======== DOCUMENTFRAGMENT ========

2. Overwegingen
2.1. Onder de minister wordt tevens verstaan: diens rechtsvoorgangers.
2.2. In de enige grief klaagt de vreemdeling, zakelijk weergegeven en voor zover thans van belang, dat de rechtbank heeft miskend dat het begrip duurzame relatie door de minister, gelet op Richtlijn 2004/38/EG van het Europees Parlement en de Raad van 29 april 2004 betreffende het recht van vrij verkeer en verblijf op het grondgebied van de lidstaten voor de burgers van de Unie en hun familieleden, tot wijziging van Verordening (EEG) nr. 1612/68 en tot intrekking van de Richtlijnen 64/221/EEG, 68/360/EEG, 72/194/EEG, 73/148/EEG, 75/34/EEG, 75/35/EEG, 90/365/EEG en 93/96/EEG (PB 2004 L 158; hierna: de richtlijn), te restrictief wordt uitgelegd. Daartoe voert de vreemdeling aan dat er ook sprake kan zijn van een duurzame relatie wanneer er korter dan zes maanden een gezamenlijke huishouding wordt gevoerd. Voorts betoogt de vreemdeling dat, door uitsluitend betekenis toe te kennen aan de inschrijving in de gemeentelijke basisadministratie (hierna: GBA) en andere bewijsmiddelen bij voorbaat uit te sluiten, in strijd wordt gehandeld met de richtlijn en dat ook met andere bewijsmiddelen kan worden aangetoond dat sprake is van een gezamenlijke huishouding voor de duur van zes maanden.
2.2.1. Zoals de Afdeling in de uitspraak van 6 september 2011 in zaak nr. 201009139/1/V4 (www.raadvanstate.nl) heeft overwogen, staat de richtlijn er niet aan in de weg dat een duurzame relatie tussen ongehuwde partners pas wordt aangenomen indien de relatie ten minste zes maanden heeft geduurd en dat in beginsel mag worden verlangd dat gedurende deze termijn een gezamenlijke huishouding is gevoerd. In zoverre faalt het betoog.
Voorts heeft de Afdeling overwogen dat de minister, door behoudens omstandigheden als bedoeld in artikel 4:84 van de Awb, uitsluitend een GBA-inschrijving, dan wel de geboorte van een kind uit de relatie, als bewijs van een duurzame relatie te accepteren, gelet op de richtlijn, een te beperkte uitleg aan het begrip 'deugdelijk bewezen duurzame relatie' geeft. De klacht van de vreemdeling is dan ook in zoverre terecht voorgedragen, maar de grief kan, gelet op het volgende, niet tot vernietiging van de aangevallen uitspraak leiden.
2.2.2. Ingevolge artikel 8.13, derde lid, aanhef en onder c, van het Vreemdelingenbesluit 2000 (hierna: de Vb 2000), voor zover thans van belang, legt de vreemdeling, bij de indiening van de aanvraag, een document over waaruit de duurzame relatie met een vreemdeling, als bedoeld in
artikel 8.7, eerste lid, blijkt.

======== GEGEVENSUITTREKSEL ========

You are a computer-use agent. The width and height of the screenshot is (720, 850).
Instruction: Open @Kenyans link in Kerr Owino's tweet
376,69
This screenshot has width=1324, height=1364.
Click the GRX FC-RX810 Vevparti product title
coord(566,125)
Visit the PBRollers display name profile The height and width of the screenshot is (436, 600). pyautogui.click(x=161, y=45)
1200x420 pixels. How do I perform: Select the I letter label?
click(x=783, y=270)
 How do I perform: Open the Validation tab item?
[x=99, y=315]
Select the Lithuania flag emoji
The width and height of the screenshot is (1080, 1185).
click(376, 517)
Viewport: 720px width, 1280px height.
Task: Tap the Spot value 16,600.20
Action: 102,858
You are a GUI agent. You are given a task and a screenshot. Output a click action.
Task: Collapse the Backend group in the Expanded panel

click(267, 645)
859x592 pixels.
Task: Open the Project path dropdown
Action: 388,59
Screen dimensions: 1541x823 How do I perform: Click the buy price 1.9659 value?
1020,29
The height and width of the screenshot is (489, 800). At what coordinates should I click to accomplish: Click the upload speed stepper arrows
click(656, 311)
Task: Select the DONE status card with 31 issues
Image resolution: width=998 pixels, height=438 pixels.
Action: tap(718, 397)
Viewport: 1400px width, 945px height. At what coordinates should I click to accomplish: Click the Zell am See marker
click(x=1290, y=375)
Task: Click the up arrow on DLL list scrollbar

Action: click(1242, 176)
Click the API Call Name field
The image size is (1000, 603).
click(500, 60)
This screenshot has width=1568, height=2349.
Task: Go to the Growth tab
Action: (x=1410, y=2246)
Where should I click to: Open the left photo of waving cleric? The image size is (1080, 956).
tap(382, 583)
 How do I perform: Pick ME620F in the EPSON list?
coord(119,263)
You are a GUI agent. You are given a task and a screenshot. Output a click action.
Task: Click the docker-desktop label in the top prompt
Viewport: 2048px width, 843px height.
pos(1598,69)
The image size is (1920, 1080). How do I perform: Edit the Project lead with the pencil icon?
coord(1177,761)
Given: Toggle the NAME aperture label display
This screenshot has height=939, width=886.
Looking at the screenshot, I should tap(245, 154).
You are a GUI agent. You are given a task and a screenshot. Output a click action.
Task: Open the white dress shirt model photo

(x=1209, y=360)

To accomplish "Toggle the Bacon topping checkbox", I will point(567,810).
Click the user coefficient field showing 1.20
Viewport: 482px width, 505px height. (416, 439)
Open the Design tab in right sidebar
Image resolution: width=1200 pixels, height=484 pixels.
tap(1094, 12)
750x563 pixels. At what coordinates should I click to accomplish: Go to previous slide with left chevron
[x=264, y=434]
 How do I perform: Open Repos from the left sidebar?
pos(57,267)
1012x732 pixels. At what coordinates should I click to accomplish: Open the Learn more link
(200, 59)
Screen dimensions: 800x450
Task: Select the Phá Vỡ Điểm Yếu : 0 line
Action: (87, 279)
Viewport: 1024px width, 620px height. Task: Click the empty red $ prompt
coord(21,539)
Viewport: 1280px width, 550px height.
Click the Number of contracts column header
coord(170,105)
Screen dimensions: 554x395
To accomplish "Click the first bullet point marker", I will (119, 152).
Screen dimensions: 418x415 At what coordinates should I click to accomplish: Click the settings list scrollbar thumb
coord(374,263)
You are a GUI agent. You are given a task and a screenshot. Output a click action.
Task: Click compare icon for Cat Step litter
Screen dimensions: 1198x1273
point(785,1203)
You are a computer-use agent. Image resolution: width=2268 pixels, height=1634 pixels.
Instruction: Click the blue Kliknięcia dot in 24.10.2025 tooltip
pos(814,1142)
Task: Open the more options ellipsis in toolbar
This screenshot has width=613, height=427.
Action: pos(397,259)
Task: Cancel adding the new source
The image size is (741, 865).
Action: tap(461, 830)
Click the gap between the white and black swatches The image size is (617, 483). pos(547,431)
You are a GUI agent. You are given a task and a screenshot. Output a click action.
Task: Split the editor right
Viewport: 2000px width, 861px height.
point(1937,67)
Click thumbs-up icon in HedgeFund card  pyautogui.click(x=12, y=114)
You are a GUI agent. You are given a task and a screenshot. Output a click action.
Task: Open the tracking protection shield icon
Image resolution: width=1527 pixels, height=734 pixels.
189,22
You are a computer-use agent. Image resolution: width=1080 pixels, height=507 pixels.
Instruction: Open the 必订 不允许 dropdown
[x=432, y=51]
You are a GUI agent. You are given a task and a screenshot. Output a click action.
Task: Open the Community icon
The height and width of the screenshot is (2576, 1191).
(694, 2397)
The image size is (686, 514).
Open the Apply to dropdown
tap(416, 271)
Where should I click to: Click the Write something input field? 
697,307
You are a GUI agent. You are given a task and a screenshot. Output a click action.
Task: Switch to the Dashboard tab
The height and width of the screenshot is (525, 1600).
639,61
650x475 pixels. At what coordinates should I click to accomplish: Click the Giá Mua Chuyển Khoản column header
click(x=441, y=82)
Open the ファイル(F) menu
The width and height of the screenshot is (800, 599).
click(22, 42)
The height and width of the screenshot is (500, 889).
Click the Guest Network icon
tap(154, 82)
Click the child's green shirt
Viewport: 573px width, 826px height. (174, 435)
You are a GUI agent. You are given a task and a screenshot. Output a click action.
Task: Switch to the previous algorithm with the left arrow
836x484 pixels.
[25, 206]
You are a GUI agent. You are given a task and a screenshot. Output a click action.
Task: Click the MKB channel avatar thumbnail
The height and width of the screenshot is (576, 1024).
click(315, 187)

========

TE BEANTWOORDEN VRAGEN:
#1 Hoe lang moet een relatie tussen ongehuwde partners volgens het documentfragment minimaal hebben geduurd voordat een duurzame relatie mag worden aangenomen?
#2 Noem alstublieft alle richtlijnen die volgens het documentfragment door Richtlijn 2004/38/EG worden ingetrokken.
#3 Ga door met het documentfragment na de laatste zin.

ANTWOORDEN PER OPDRACHT:
#1 Ten minste zes maanden.

#2 64/221/EEG, 68/360/EEG, 72/194/EEG, 73/148/EEG, 75/34/EEG, 75/35/EEG, 90/365/EEG en 93/96/EEG.

#3
Ingevolge het derde lid, aanhef en onder f, legt de partner, bedoeld in artikel 8.7, vierde lid, een bij regeling van Onze Minister vast te stellen relatieverklaring over.
2.2.3. De vreemdeling heeft weliswaar een relatieverklaring overgelegd, als bedoeld in artikel 8:13, derde lid, aanhef en onder f, van het Vb 2000, maar hij heeft geen document overgelegd, als bedoeld in artikel 8:13, derde lid, aanhef en onder c, van het Vb 2000, zodat de minister zich terecht op het standpunt heeft gesteld dat de vreemdeling niet aan de op hem rustende bewijslast heeft voldaan.
2.3. Verder klaagt de vreemdeling in de enige grief dat de rechtbank niet heeft onderkend dat ongehuwde partners van Unieburgers discriminatoir worden behandeld, nu wat betreft het bestaan van een duurzame relatie op hen een zwaardere bewijslast rust dan op ongehuwde partners van Nederlanders en derdelanders, die ten bewijze van hun relatie slechts een relatieverklaring hoeven te ondertekenen.
2.3.1. De hier opgeworpen rechtsvraag heeft de Afdeling eerder, bij uitspraak van 26 april 2012 in zaak nr. 201008207/1/V4 (www.raadvanstate.nl), beantwoord. Overweging 2.5. van die uitspraak, waarbij de Afdeling blijft, is ook in dit geval van toepassing. Hieruit volgt dat de grief faalt. Gelet hierop, alsmede gezien hetgeen hiervoor onder 2.2.3. is overwogen, kan het standpunt van de minister, dat niet is gebleken van een duurzame relatie, de toetsing in rechte doorstaan, zodat niet meer behoeft te worden toegekomen aan de beantwoording van de vraag of zijn standpunt, dat geen sprake is van een exclusieve relatie, in rechte stand kan houden.
2.4. Het hoger beroep is kennelijk ongegrond. De aangevallen uitspraak dient, zij het met verbetering van de gronden waarop deze rust, te worden bevestigd.
2.5. Voor een proceskostenveroordeling bestaat geen aanleiding.